I1210 00:11:35.842049 20480 trace.go:61] Trace "List *api.PodTemplateList" (started 2016-12-10 00:11:35.152287704 -0500 EST):
[134.479µs] [134.479µs] About to list etcd node
[688.376235ms] [688.241756ms] Etcd node listed
[689.062689ms] [686.454µs] END
E1210 00:11:35.860221 20480 cacher.go:261] unexpected ListAndWatch error: pkg/storage/cacher.go:202: Failed to list *api.PodTemplate: client: etcd cluster is unavailable or misconfigured
I1210 00:11:36.588511 20480 trace.go:61] Trace "List *api.LimitRangeList" (started 2016-12-10 00:11:35.273714755 -0500 EST):
[184.478µs] [184.478µs] About to list etcd node
[1.314010127s] [1.313825649s] Etcd node listed
[1.314362833s] [352.706µs] END
E1210 00:11:36.596092 20480 cacher.go:261] unexpected ListAndWatch error: pkg/storage/cacher.go:202: Failed to list *api.LimitRange: client: etcd cluster is unavailable or misconfigured
I1210 00:11:37.286714 20480 trace.go:61] Trace "List *api.ResourceQuotaList" (started 2016-12-10 00:11:35.325895387 -0500 EST):
[133.958µs] [133.958µs] About to list etcd node
[1.96003213s] [1.959898172s] Etcd node listed
[1.960393274s] [361.144µs] END
A successful cluster-health query:
deploy#master1:~$ sudo etcdctl --cert-file /etc/etcd/etcd.pem --key-file /etc/etcd/etcd-key.pem --ca-file /etc/etcd/ca.pem cluster-health
member 133c48556470c88d is healthy: got healthy result from https://10.0.1.200:2379
member 7acb9583fc3e7976 is healthy: got healthy result from https://10.0.1.201:2379
I am also seeing a lot of timeouts on the etcd servers themselves trying to send heartbeats back:
Dec 10 00:19:56 master1 etcd[19308]: failed to send out heartbeat on time (exceeded the 100ms timeout for 790.808604ms)
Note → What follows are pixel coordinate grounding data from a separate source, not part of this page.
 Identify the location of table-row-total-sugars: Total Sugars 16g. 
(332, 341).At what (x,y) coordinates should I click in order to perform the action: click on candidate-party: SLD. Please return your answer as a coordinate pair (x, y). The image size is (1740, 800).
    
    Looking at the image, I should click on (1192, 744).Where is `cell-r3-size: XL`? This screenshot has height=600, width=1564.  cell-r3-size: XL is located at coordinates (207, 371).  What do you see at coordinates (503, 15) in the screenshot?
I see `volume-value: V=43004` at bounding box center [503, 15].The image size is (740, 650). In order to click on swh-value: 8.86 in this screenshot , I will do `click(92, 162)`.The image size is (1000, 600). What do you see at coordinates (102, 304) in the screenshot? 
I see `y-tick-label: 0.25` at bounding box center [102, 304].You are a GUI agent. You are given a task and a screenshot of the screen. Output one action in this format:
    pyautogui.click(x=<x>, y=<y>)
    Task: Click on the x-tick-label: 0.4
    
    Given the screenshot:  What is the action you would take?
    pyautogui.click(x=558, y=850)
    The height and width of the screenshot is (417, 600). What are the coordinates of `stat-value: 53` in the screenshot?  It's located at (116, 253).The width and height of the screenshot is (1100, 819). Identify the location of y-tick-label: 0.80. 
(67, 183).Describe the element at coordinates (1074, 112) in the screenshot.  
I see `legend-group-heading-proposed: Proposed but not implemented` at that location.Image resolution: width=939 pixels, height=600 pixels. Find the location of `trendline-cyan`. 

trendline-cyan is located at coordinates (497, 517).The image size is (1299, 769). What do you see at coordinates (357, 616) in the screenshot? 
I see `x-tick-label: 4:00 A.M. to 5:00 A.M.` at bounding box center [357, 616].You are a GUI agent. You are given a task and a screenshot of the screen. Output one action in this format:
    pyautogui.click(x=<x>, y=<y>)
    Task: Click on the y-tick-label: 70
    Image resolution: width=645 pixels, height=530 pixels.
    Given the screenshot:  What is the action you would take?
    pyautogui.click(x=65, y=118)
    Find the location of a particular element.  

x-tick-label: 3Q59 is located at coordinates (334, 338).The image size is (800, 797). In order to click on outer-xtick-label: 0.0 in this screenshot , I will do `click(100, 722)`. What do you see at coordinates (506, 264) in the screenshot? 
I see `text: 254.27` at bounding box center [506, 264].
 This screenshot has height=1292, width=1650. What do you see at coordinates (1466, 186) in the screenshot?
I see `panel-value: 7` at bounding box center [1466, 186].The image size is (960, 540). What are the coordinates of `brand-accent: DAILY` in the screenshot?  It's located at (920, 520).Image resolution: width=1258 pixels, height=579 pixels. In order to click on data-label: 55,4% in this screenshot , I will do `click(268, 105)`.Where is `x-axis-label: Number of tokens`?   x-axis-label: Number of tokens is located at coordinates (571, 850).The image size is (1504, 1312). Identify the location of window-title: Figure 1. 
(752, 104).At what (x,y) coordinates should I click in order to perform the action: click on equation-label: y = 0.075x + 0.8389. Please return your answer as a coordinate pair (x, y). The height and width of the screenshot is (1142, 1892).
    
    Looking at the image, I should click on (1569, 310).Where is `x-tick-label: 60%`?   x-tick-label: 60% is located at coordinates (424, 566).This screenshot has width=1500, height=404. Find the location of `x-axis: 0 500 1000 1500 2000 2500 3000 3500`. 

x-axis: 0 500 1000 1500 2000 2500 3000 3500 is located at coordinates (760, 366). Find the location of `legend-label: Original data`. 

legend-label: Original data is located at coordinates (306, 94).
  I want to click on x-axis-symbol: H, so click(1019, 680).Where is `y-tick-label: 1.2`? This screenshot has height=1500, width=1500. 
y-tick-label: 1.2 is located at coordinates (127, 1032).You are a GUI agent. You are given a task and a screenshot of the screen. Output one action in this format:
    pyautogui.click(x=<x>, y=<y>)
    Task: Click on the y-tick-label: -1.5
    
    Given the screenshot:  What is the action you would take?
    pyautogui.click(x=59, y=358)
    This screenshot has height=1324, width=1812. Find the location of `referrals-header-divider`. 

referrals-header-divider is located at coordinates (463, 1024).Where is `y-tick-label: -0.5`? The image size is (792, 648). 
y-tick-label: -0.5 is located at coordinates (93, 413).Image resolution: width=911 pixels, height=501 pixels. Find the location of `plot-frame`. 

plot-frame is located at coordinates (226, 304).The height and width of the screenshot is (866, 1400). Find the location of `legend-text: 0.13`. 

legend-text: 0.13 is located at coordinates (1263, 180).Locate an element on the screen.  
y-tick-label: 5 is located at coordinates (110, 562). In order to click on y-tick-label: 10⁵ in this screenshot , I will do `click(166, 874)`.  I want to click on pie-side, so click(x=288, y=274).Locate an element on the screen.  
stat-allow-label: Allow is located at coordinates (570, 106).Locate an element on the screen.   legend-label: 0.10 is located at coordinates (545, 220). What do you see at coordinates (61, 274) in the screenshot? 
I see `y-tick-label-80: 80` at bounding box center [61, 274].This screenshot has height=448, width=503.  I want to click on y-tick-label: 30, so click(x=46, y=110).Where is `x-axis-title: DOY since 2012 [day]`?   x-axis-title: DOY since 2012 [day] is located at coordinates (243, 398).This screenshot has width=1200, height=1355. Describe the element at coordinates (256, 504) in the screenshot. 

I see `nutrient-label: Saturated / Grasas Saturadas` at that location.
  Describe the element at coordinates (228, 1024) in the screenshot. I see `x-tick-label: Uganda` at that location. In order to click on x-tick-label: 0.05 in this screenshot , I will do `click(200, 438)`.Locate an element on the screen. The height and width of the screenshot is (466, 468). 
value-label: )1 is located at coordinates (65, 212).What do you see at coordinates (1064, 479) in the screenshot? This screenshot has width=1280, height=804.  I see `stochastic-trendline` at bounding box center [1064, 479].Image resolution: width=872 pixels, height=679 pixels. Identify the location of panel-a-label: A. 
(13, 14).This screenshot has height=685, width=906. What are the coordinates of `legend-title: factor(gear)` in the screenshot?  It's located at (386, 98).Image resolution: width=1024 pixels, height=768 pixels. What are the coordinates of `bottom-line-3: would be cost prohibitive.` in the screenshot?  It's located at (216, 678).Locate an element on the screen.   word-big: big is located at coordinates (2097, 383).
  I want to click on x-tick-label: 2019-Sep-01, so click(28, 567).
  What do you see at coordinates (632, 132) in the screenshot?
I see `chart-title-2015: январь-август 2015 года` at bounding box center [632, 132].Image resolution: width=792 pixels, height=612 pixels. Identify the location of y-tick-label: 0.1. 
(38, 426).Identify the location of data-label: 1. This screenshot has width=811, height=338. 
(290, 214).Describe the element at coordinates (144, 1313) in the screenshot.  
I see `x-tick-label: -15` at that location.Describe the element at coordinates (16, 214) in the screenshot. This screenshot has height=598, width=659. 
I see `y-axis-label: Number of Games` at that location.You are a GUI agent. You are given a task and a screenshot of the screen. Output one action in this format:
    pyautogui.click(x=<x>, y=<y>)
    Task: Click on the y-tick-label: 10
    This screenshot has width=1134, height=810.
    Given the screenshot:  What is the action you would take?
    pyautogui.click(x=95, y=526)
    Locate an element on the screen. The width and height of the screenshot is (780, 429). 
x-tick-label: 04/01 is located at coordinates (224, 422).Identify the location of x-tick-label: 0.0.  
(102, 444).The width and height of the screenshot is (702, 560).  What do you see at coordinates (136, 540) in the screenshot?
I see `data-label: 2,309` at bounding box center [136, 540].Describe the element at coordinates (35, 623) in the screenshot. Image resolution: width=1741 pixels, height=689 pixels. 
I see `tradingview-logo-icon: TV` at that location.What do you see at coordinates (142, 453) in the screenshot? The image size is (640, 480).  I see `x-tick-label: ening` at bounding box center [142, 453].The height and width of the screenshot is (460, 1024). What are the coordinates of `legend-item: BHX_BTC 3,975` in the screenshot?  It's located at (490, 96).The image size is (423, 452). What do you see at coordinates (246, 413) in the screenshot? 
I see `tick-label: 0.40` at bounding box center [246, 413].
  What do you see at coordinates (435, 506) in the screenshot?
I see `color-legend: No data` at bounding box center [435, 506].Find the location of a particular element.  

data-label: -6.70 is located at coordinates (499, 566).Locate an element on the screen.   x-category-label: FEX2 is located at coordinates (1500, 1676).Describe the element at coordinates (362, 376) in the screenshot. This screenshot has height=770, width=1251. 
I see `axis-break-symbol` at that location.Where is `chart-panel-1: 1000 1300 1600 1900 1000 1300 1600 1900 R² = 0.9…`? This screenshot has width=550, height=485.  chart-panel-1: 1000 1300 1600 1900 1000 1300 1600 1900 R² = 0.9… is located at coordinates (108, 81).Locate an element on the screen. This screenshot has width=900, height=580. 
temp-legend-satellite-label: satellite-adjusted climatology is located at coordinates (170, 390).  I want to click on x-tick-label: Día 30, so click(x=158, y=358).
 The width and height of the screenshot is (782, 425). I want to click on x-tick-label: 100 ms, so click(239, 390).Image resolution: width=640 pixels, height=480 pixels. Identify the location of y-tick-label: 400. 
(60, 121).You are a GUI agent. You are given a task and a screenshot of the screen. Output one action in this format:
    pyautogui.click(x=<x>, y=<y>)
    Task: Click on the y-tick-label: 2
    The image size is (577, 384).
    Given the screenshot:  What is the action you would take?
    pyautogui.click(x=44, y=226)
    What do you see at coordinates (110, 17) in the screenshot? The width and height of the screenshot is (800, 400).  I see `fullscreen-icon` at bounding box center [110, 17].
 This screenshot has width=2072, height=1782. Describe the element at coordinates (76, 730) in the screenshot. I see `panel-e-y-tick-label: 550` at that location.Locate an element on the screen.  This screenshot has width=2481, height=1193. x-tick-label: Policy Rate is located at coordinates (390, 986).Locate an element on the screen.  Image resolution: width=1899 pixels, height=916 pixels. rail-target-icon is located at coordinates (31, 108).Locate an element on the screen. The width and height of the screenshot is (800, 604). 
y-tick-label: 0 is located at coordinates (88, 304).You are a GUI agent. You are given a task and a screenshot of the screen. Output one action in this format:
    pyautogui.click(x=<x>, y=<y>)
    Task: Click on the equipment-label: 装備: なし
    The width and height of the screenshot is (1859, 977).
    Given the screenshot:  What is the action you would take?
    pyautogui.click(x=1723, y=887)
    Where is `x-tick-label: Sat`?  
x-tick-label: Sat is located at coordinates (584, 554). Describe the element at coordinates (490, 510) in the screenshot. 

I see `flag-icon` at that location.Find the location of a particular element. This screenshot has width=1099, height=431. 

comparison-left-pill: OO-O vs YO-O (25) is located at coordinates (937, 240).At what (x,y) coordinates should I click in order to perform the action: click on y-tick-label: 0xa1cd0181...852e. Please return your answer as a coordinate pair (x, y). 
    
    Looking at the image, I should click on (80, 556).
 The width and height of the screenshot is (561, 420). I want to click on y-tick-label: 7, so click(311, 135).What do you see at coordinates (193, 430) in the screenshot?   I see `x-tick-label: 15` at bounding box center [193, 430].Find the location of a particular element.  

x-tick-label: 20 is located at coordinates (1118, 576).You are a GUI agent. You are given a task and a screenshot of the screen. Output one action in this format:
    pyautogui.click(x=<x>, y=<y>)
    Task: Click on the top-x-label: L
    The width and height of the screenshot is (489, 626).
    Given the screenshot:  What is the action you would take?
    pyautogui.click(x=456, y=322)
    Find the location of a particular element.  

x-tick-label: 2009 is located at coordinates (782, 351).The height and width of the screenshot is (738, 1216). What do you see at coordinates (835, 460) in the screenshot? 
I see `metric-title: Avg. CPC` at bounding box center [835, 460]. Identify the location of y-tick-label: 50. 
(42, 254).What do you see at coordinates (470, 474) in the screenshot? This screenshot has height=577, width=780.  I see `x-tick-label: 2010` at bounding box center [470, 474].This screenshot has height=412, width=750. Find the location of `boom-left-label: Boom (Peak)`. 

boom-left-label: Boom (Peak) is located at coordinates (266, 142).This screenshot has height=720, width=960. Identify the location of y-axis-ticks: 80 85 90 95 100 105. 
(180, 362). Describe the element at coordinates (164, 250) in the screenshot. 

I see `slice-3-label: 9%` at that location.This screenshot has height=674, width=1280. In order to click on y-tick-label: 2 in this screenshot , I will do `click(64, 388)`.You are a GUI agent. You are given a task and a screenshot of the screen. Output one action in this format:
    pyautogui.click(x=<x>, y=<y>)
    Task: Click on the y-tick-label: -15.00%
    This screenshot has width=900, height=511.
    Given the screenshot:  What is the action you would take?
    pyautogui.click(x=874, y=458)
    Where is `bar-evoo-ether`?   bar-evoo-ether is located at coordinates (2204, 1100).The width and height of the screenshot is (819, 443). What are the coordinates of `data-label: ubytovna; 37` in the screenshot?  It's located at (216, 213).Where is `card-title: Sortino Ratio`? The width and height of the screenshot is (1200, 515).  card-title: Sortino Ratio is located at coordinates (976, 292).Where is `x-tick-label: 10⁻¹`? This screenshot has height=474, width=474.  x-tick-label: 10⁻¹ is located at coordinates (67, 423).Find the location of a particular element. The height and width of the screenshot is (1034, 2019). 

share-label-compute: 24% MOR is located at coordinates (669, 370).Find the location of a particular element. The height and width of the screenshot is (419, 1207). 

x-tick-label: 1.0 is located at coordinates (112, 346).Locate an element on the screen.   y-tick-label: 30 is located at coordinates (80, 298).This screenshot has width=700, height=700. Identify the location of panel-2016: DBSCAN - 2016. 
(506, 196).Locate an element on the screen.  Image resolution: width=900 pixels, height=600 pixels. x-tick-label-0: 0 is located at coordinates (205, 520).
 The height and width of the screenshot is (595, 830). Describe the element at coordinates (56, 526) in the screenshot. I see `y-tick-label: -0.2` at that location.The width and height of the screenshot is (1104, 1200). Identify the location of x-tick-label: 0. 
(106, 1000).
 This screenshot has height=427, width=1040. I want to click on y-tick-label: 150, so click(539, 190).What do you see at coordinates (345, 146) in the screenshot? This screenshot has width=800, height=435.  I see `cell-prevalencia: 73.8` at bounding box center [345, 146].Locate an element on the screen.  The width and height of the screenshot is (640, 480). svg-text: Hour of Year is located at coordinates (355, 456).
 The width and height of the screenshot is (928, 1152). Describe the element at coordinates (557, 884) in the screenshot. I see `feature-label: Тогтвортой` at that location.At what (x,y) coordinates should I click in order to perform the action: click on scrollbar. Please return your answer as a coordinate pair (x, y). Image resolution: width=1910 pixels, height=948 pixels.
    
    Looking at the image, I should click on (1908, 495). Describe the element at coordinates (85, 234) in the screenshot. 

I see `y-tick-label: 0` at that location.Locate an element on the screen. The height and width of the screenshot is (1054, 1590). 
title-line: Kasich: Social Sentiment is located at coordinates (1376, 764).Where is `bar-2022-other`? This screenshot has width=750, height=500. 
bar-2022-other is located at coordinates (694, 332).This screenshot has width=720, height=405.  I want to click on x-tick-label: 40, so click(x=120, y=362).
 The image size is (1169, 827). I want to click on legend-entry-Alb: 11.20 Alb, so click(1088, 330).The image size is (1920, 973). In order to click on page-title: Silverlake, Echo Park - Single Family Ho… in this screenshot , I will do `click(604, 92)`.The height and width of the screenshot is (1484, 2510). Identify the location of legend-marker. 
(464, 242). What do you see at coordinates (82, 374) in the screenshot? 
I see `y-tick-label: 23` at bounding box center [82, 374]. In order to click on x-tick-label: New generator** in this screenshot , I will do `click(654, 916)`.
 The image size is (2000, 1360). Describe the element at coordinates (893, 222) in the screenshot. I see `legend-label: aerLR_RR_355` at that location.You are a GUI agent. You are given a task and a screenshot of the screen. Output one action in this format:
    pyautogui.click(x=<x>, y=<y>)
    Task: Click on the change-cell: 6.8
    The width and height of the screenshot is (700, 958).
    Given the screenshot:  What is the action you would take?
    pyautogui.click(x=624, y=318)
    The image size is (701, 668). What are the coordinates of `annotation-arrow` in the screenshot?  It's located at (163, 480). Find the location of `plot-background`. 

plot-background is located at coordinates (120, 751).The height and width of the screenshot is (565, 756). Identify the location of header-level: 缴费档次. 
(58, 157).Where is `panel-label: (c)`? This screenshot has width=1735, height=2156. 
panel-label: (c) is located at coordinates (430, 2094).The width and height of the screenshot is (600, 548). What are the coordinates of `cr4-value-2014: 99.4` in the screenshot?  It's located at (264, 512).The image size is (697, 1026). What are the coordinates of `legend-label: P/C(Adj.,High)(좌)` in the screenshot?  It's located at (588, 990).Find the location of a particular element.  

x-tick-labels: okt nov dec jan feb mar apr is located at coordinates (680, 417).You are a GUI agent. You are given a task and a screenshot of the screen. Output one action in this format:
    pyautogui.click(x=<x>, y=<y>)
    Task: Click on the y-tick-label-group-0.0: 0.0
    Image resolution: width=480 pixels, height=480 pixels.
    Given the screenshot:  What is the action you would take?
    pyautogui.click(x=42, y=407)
Dec 10 00:19:56 master1 etcd[19308]: server is likely overloaded
Dec 10 00:22:40 master1 etcd[19308]: failed to send out heartbeat on time (exceeded the 100ms timeout for 122.586925ms)
Dec 10 00:22:40 master1 etcd[19308]: server is likely overloaded
Dec 10 00:22:41 master1 etcd[19308]: failed to send out heartbeat on time (exceeded the 100ms timeout for 551.618961ms)
Dec 10 00:22:41 master1 etcd[19308]: server is likely overloaded
I can still do etcd operations like gets and puts, but I'm wondering if this could be a contributing factor? Can I tell the kube-apiserver to wait longer for etcd? I've been trying to figure this out myself but IMO the technical parts of the kuberentes components aren't really well documented, and a lot of the examples are very turnkey, without really explaining what everything is doing and why. I can find all kinds of diagrams and blog posts about high-level stuff, but things like e.g. how to run the actual binary, and what flags are and are not required, are kind of lacking.